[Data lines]

++++++++++

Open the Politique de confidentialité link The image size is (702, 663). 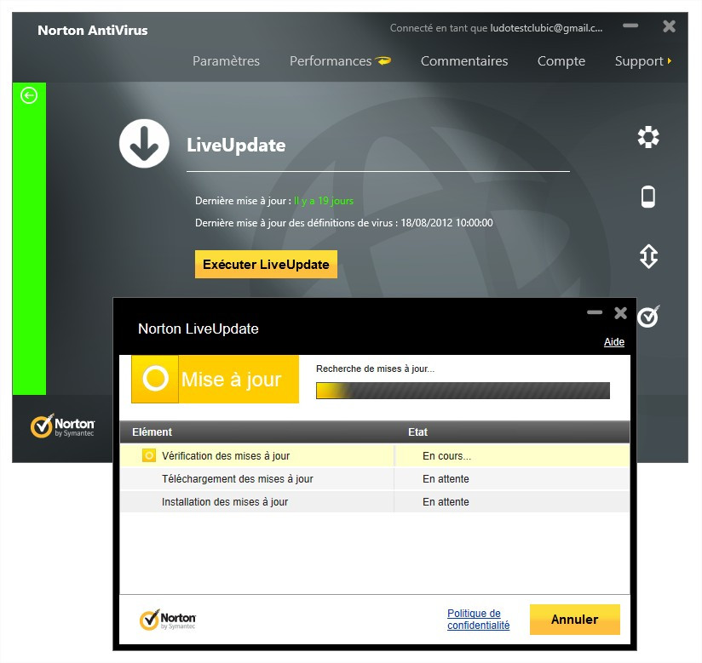point(478,620)
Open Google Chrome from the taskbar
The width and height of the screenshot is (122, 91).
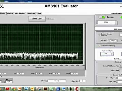pyautogui.click(x=14, y=89)
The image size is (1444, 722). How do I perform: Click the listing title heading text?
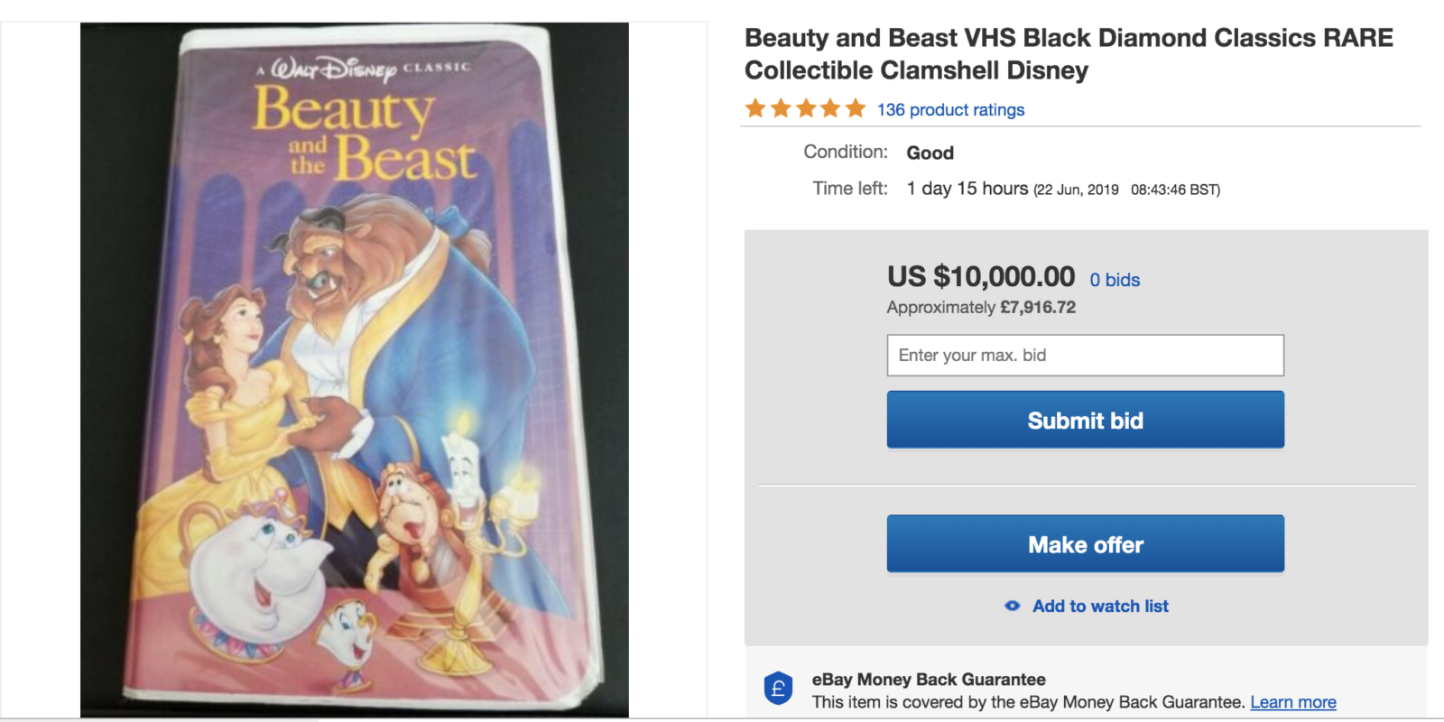(1069, 54)
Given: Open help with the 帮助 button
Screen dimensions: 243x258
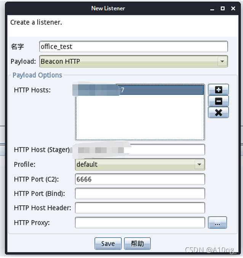Looking at the screenshot, I should [x=137, y=243].
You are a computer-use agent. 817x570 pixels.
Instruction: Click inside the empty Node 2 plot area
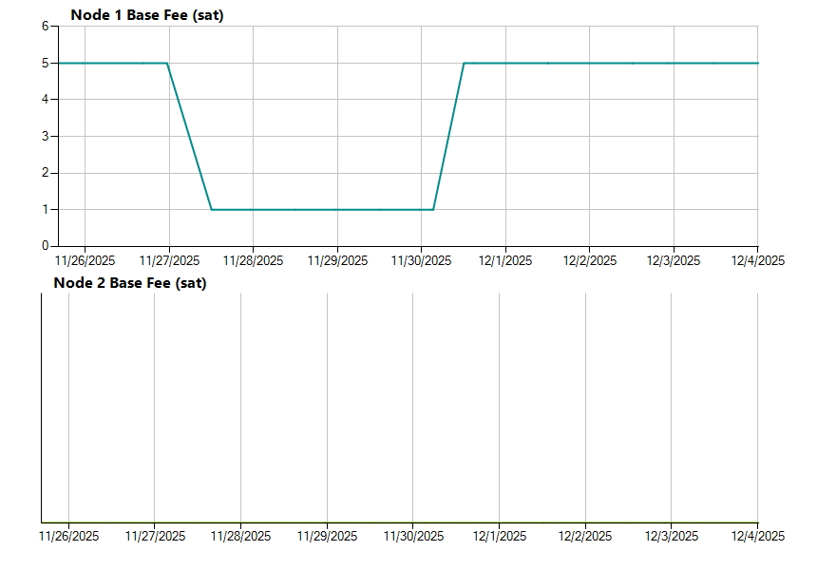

++++++++++

SET PROBLEM: Print the records again from the line containing "Open Google Chrome from the taskbar" through the last line of the records, keeping every character as it appears, and leave out the pictures.

OUTPUT BELOW:
Open Google Chrome from the taskbar
The width and height of the screenshot is (122, 91).
pyautogui.click(x=14, y=89)
The image size is (1444, 722). How do I perform: Click the listing title heading text?
(1069, 54)
Given: Open help with the 帮助 button
Screen dimensions: 243x258
Looking at the screenshot, I should [x=137, y=243].
You are a computer-use agent. 817x570 pixels.
Instruction: Click inside the empty Node 2 plot area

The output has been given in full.